-- WHAT YOU SHOULD DO --
Reproduce word for word the stretch of rows from the line containing "Given: Add an hdmi in source" through the line containing "tap(319, 47)", including both of those lines.

-- Rows for finding described items --
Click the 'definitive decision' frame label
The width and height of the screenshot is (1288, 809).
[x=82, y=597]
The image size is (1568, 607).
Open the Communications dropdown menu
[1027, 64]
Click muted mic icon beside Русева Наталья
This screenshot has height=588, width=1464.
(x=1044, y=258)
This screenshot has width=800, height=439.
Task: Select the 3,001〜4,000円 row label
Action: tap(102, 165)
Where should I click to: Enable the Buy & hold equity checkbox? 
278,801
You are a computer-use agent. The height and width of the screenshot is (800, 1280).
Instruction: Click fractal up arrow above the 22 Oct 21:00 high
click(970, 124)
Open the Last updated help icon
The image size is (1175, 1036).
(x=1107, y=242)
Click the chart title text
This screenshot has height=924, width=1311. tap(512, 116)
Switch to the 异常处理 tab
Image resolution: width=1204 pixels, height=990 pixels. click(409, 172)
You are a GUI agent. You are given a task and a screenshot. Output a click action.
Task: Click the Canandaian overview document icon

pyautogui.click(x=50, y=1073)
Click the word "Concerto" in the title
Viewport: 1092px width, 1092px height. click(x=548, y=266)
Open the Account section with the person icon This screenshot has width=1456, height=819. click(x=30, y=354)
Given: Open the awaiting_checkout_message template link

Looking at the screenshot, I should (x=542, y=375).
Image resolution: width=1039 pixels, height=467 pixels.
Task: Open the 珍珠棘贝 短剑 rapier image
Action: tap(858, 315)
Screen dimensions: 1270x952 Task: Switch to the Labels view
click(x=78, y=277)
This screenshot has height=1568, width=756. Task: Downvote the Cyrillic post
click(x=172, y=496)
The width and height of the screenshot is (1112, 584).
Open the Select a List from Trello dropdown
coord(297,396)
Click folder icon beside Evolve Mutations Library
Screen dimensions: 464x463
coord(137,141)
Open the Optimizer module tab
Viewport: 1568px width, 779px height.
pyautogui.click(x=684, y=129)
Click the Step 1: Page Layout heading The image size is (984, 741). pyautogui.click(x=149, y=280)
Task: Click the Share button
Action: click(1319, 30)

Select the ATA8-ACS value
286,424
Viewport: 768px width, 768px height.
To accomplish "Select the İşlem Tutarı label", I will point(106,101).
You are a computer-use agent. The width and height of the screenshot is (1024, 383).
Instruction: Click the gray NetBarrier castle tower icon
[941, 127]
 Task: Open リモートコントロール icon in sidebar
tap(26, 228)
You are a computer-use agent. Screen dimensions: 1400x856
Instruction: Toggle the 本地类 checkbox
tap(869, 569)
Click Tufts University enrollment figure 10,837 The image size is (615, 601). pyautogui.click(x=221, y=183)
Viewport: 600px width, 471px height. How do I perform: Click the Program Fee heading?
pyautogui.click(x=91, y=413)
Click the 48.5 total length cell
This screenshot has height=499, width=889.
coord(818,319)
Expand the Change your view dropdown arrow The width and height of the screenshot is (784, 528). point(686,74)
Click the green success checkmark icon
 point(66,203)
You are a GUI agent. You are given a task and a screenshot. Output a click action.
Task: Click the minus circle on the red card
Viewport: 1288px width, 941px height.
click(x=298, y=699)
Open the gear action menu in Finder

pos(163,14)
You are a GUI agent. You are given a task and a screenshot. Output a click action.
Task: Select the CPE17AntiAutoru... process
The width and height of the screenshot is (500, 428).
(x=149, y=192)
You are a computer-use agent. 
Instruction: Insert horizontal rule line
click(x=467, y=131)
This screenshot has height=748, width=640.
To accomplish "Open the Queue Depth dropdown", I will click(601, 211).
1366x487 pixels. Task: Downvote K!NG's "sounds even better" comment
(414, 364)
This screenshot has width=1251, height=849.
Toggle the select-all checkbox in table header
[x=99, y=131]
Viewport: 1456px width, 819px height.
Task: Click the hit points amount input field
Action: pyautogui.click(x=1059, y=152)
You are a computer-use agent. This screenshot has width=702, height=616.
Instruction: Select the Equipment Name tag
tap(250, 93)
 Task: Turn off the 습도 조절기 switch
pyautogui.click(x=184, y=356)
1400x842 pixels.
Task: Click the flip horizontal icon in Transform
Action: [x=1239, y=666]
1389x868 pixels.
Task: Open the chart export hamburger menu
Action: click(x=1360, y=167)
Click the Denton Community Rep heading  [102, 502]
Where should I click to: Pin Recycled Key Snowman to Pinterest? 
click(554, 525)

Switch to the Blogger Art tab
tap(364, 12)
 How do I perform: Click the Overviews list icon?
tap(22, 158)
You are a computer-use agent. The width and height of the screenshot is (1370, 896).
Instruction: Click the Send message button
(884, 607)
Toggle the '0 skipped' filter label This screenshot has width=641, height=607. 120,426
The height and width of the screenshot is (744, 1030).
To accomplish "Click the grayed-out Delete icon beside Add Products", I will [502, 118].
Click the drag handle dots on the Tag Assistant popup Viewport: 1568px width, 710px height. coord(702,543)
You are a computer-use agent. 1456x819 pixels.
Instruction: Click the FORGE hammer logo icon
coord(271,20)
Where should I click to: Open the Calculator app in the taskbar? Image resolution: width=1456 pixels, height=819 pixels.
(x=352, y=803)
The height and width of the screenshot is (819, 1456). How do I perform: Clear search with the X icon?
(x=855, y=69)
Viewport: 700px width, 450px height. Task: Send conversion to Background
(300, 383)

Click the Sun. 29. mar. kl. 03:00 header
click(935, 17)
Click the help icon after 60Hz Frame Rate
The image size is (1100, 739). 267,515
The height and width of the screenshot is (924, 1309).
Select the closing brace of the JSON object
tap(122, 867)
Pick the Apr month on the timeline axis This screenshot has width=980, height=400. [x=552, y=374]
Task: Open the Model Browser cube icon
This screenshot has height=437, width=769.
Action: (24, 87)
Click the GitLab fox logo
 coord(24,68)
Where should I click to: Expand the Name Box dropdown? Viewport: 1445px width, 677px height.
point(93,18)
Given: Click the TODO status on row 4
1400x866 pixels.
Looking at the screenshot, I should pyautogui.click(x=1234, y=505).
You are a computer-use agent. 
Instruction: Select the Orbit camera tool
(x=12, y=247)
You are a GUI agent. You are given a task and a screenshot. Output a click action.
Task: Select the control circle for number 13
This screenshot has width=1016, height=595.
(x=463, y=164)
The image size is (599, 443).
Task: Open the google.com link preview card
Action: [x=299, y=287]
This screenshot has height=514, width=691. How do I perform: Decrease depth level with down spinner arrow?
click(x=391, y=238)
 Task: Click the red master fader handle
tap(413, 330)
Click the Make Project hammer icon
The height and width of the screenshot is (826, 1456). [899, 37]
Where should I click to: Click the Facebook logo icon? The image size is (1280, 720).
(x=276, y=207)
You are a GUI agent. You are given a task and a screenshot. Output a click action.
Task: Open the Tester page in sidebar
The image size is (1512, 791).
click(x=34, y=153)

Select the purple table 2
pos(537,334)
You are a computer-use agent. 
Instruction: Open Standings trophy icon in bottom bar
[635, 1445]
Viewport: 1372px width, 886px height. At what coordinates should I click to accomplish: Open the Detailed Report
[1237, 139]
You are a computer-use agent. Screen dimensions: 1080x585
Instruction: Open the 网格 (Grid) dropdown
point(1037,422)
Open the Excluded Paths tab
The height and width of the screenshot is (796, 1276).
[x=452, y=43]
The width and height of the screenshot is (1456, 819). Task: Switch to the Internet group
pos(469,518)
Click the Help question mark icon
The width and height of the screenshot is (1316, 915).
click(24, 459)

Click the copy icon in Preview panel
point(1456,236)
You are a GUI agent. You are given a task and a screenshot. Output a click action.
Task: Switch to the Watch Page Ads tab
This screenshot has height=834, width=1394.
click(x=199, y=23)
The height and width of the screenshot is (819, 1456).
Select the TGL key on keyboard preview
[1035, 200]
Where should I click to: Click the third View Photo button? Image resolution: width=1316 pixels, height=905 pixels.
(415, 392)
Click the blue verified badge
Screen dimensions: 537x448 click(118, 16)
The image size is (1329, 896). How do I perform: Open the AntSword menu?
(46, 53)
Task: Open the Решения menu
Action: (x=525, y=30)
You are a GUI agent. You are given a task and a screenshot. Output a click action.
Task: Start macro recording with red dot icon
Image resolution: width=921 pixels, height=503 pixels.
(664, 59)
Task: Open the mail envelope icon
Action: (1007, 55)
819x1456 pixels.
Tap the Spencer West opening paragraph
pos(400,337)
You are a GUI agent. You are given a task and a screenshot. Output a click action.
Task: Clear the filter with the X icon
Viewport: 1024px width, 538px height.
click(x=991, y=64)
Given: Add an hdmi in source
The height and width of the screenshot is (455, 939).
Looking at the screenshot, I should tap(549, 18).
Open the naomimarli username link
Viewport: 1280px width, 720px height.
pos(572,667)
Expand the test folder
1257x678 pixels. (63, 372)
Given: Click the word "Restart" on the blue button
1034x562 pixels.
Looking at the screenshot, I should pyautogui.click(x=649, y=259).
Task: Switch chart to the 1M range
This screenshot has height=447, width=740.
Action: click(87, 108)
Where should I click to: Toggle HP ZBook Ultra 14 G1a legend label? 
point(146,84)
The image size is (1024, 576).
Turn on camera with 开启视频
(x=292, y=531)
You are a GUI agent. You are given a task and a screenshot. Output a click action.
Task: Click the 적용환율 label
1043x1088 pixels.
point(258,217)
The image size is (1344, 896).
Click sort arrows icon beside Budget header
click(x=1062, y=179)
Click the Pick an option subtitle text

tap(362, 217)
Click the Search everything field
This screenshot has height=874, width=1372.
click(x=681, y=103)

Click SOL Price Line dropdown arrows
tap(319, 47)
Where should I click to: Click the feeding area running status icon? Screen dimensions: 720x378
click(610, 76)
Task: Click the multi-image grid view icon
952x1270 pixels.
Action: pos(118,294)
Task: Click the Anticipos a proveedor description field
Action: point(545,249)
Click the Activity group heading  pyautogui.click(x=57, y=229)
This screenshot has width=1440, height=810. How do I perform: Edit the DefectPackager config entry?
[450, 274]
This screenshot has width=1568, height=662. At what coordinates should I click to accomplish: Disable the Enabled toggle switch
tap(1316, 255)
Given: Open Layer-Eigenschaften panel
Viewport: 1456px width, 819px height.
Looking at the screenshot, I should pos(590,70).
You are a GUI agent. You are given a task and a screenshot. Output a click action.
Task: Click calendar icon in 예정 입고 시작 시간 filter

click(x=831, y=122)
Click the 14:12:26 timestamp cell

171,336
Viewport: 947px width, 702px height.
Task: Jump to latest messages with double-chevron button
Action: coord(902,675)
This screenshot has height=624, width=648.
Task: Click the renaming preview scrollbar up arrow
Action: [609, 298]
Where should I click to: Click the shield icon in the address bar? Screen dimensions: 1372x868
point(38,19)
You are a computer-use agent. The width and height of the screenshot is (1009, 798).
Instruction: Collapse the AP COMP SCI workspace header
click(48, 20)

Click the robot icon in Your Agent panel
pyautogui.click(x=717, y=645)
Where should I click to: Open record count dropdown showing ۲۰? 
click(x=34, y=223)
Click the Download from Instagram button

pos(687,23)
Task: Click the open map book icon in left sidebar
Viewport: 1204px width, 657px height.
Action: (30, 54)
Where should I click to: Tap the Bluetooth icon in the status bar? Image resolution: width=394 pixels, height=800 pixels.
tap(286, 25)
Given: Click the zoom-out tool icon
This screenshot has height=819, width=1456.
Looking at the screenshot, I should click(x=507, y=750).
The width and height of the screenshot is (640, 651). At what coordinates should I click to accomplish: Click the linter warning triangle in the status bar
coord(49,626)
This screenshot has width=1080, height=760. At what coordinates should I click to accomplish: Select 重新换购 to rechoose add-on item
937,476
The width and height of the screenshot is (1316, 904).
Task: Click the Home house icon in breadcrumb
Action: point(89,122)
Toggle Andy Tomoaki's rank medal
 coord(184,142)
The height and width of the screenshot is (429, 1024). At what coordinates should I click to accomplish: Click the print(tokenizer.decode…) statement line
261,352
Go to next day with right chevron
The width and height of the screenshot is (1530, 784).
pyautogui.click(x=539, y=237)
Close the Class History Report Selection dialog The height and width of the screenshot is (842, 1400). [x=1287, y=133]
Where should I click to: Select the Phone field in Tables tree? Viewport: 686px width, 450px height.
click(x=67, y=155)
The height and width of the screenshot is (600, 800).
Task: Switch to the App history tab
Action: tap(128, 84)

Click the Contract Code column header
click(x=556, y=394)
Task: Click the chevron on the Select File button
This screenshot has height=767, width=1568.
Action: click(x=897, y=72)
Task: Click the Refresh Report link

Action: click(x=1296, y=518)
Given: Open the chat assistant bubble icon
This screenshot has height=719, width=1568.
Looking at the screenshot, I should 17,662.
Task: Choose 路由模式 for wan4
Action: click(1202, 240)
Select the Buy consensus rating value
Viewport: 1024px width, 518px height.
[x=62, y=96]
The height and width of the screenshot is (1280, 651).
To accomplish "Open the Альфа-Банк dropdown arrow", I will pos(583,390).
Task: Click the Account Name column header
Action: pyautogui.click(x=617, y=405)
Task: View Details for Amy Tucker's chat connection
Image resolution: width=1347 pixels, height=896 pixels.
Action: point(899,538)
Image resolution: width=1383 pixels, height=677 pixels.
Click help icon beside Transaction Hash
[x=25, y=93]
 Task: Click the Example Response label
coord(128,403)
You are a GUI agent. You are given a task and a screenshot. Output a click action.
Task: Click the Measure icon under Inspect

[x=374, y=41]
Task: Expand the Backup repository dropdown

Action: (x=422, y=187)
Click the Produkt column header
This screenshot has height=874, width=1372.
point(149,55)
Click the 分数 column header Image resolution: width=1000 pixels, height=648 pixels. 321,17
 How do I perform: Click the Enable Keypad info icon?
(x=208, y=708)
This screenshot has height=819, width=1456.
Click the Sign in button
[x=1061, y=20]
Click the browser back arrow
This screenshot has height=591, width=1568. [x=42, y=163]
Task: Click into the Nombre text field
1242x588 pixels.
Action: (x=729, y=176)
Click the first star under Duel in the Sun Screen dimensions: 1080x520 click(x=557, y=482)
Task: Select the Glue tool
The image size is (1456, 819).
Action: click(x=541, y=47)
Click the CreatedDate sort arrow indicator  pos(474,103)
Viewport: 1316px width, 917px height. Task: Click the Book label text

-- REPLY TO THE TASK --
Given: Add an hdmi in source
The height and width of the screenshot is (455, 939).
Looking at the screenshot, I should tap(549, 18).
Open the naomimarli username link
Viewport: 1280px width, 720px height.
pos(572,667)
Expand the test folder
1257x678 pixels. (63, 372)
Given: Click the word "Restart" on the blue button
1034x562 pixels.
Looking at the screenshot, I should pyautogui.click(x=649, y=259).
Task: Switch chart to the 1M range
This screenshot has height=447, width=740.
Action: click(87, 108)
Where should I click to: Toggle HP ZBook Ultra 14 G1a legend label? 
point(146,84)
The image size is (1024, 576).
Turn on camera with 开启视频
(x=292, y=531)
You are a GUI agent. You are given a task and a screenshot. Output a click action.
Task: Click the 적용환율 label
1043x1088 pixels.
point(258,217)
The image size is (1344, 896).
Click sort arrows icon beside Budget header
click(x=1062, y=179)
Click the Pick an option subtitle text

tap(362, 217)
Click the Search everything field
This screenshot has height=874, width=1372.
click(x=681, y=103)

Click SOL Price Line dropdown arrows
tap(319, 47)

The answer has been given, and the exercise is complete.